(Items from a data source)

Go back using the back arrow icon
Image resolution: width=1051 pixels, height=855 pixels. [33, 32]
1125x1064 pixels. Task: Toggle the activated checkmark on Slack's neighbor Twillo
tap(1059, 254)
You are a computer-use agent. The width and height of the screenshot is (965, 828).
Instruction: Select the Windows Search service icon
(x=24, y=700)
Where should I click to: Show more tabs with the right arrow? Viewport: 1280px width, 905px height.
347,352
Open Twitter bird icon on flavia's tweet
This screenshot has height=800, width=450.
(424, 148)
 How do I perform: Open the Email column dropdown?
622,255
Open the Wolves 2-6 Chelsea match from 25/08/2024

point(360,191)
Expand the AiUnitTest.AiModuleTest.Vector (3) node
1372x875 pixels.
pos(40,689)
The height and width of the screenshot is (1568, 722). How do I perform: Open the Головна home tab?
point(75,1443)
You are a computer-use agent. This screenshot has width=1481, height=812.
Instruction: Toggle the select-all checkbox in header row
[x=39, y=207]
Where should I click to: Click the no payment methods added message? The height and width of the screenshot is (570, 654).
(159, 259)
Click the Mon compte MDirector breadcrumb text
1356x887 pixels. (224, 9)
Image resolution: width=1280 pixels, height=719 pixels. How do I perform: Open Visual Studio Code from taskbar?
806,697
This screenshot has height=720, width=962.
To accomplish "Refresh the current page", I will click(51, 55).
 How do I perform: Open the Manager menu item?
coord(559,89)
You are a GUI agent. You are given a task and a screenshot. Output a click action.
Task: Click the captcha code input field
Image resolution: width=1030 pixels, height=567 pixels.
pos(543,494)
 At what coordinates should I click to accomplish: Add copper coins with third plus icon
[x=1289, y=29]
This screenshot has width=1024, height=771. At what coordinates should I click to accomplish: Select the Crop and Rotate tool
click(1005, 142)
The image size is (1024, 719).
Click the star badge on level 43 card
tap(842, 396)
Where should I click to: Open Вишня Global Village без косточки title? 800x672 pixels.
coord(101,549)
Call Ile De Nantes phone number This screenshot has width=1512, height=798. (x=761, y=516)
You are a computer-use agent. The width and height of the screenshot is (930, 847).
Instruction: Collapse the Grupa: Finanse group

Problem to work on:
Copy all the rows above, replacing "Instruction" with "Goal" and leaving everything else unchanged.

Output for this task:
Go back using the back arrow icon
Image resolution: width=1051 pixels, height=855 pixels. [33, 32]
1125x1064 pixels. Task: Toggle the activated checkmark on Slack's neighbor Twillo
tap(1059, 254)
You are a computer-use agent. The width and height of the screenshot is (965, 828).
Goal: Select the Windows Search service icon
(x=24, y=700)
Where should I click to: Show more tabs with the right arrow? Viewport: 1280px width, 905px height.
347,352
Open Twitter bird icon on flavia's tweet
This screenshot has height=800, width=450.
(424, 148)
 How do I perform: Open the Email column dropdown?
622,255
Open the Wolves 2-6 Chelsea match from 25/08/2024

point(360,191)
Expand the AiUnitTest.AiModuleTest.Vector (3) node
1372x875 pixels.
pos(40,689)
The height and width of the screenshot is (1568, 722). How do I perform: Open the Головна home tab?
point(75,1443)
You are a computer-use agent. This screenshot has width=1481, height=812.
Goal: Toggle the select-all checkbox in header row
[x=39, y=207]
Where should I click to: Click the no payment methods added message? The height and width of the screenshot is (570, 654).
(159, 259)
Click the Mon compte MDirector breadcrumb text
1356x887 pixels. (224, 9)
Image resolution: width=1280 pixels, height=719 pixels. How do I perform: Open Visual Studio Code from taskbar?
806,697
This screenshot has height=720, width=962.
To accomplish "Refresh the current page", I will click(51, 55).
 How do I perform: Open the Manager menu item?
coord(559,89)
You are a GUI agent. You are given a task and a screenshot. Output a click action.
Task: Click the captcha code input field
Image resolution: width=1030 pixels, height=567 pixels.
pos(543,494)
 At what coordinates should I click to accomplish: Add copper coins with third plus icon
[x=1289, y=29]
This screenshot has width=1024, height=771. At what coordinates should I click to accomplish: Select the Crop and Rotate tool
click(1005, 142)
The image size is (1024, 719).
Click the star badge on level 43 card
tap(842, 396)
Where should I click to: Open Вишня Global Village без косточки title? 800x672 pixels.
coord(101,549)
Call Ile De Nantes phone number This screenshot has width=1512, height=798. (x=761, y=516)
You are a computer-use agent. The width and height of the screenshot is (930, 847).
Goal: Collapse the Grupa: Finanse group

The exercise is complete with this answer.